Page, AZ February 2017

Horseshoe Bend is a part of the Colorado river that bends around the land in the shape of a horseshoe.  It is quite fascinating to see how the river takes shape in this way, but equally as fascinating is how high up the canyon walls are that you view the river from.  Amazingly there are no rails or barricades to keep people back from the edge of this 1000ft vertical cliff. For those who have never been in this area, everything is made of sandstone. It literally falls apart when you step on it, there is no structure to anything it’s all sand that has been compressed over millions of years. No rock at all.
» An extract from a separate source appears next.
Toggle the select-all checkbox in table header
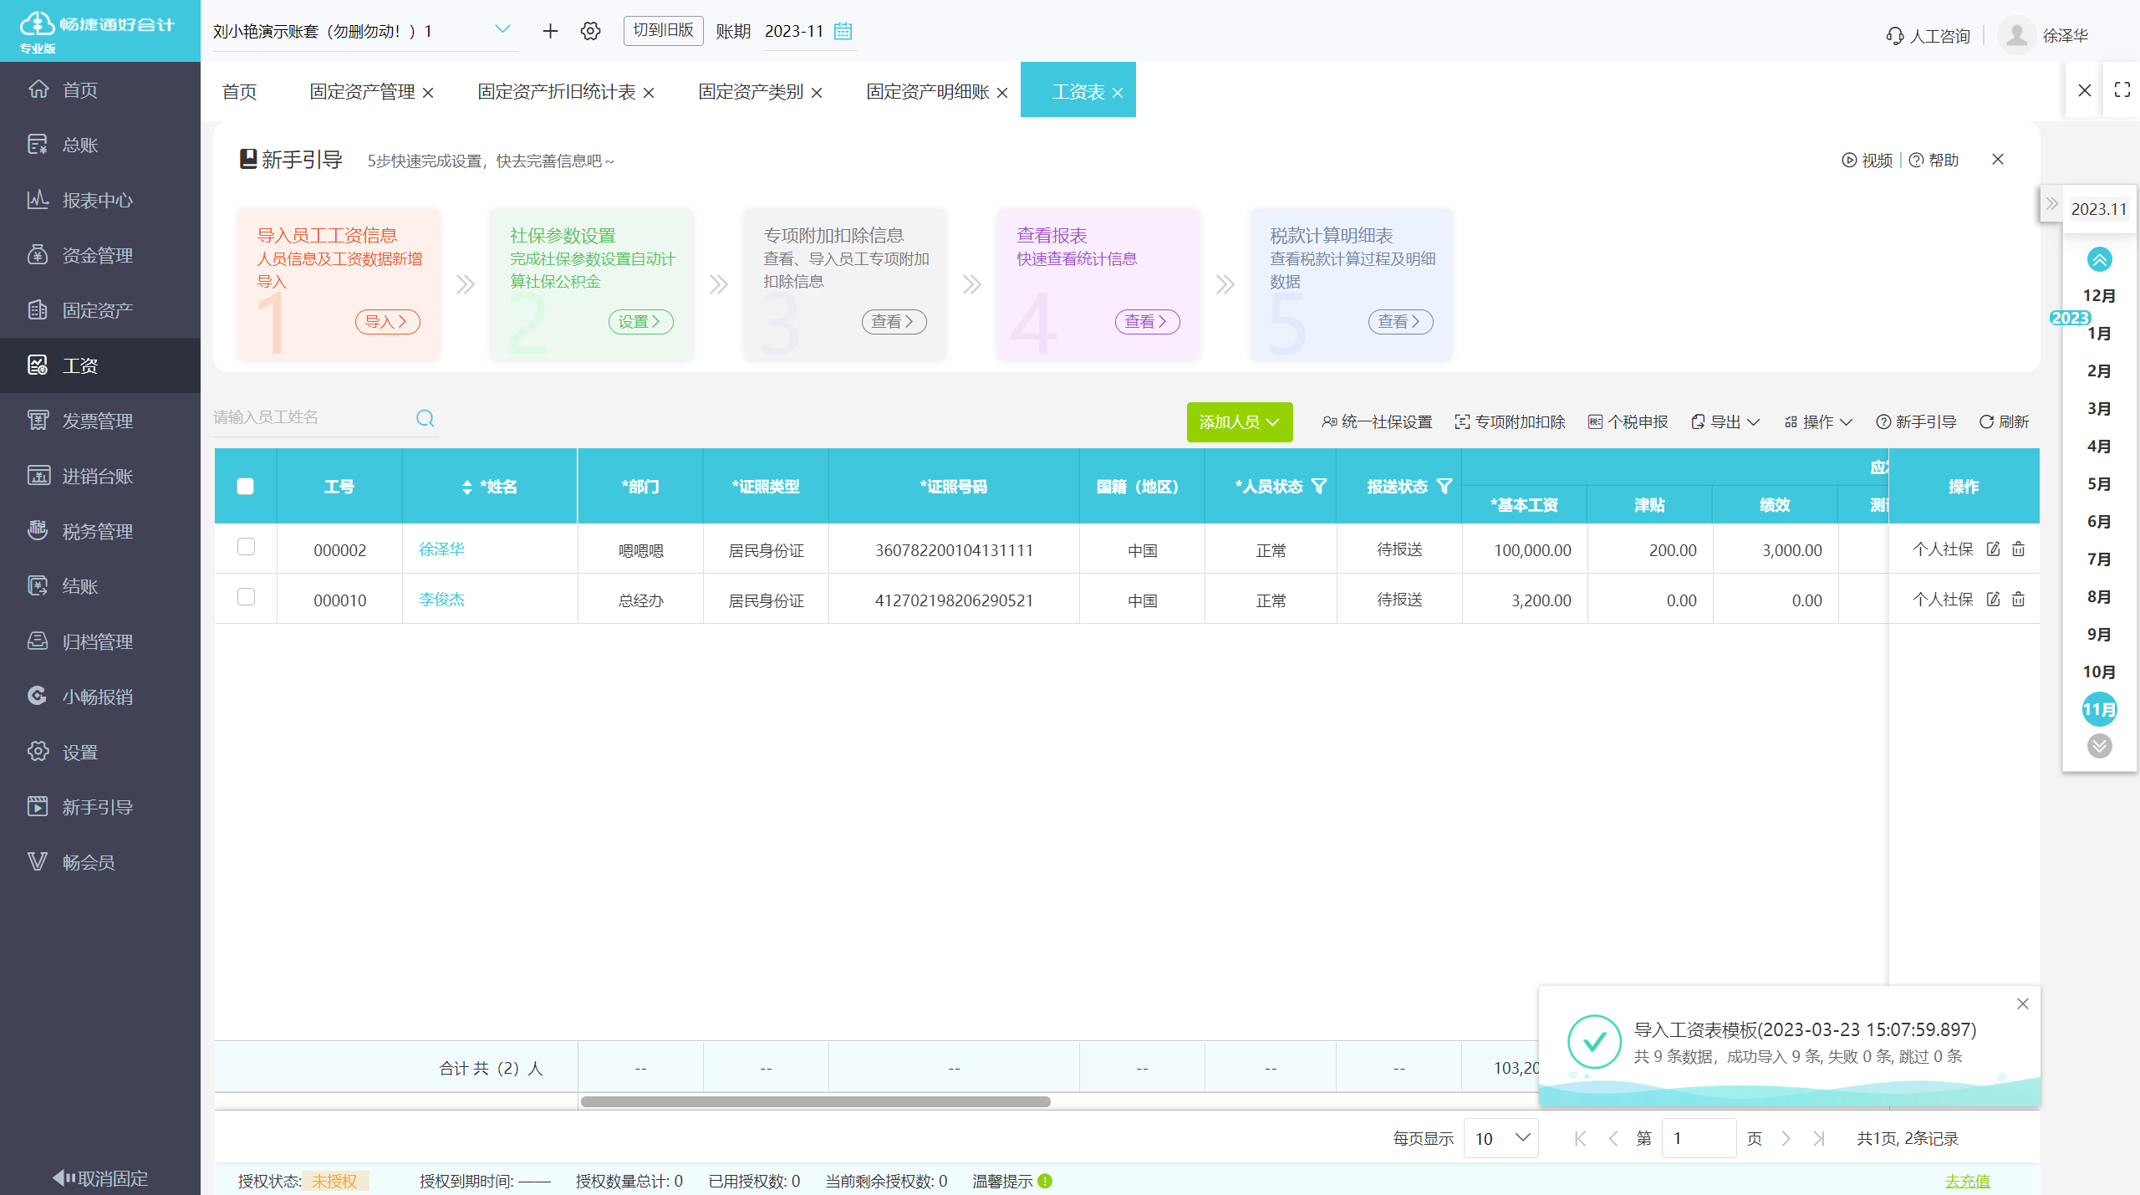2140x1195 pixels. [x=246, y=485]
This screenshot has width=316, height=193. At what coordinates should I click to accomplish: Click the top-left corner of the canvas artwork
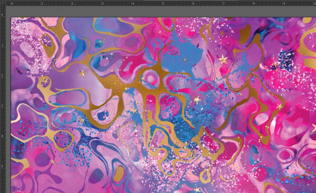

It’s one reason there are so many dramatic water erosion sites around there.


It is a very short walk uphill then back down to get to the view point.  This is a very popular spot to visit and take pictures.  Driving towards the parking area we could see all the people hiking up the trail, like ants marching into their hill.  As we park we see the many source of these ants- tour buses!  There were tons of ants, the Asian selfie stick toting type, coming to see this attraction.


We spent most of the day here but decided to go closer to sunset to try to capture so great colors with the water. After visiting Antelope Canyon, I feel like a professional cell phone photographer!  Which translates into having about a million and one pictures of the same thing in different shades and lighting.


During the sunset, there was 1 Asian tourist that thought it would be a great picture opportunity to show how big his balls were and went out on this extremely undercut ledge for a picture. I really did think he was going to die. This ledge was only a couple feet thick and extended out about 6ft and this dude went all the way out to the edge and hung his feet out over the edge and posed for a few minutes. That guy was the highlight but it was the theme it seemed, everyone wanted to get a picture of themselves as close to the edge as possible. Even parents telling their kids to get out close to the edge. It seemed no one had any concept of just how dangerous it was, it would have been fine if it was solid rock but this was just compacted sand that could give away under pressure.


After snapping our million and one pictures we had had enough of all the people and walked way out of the way to a far spot for some piece and quite while we watched the sun set.  With all the noisy tourist, kids running around and photographers fighting for the best spot it really is not a peaceful place for how beautiful it is. But we were able to escape them for the most part by walking to a far point of the bend. We waiting out there until dark and everyone else had left. The walk back to the van in the moonlight was awesome.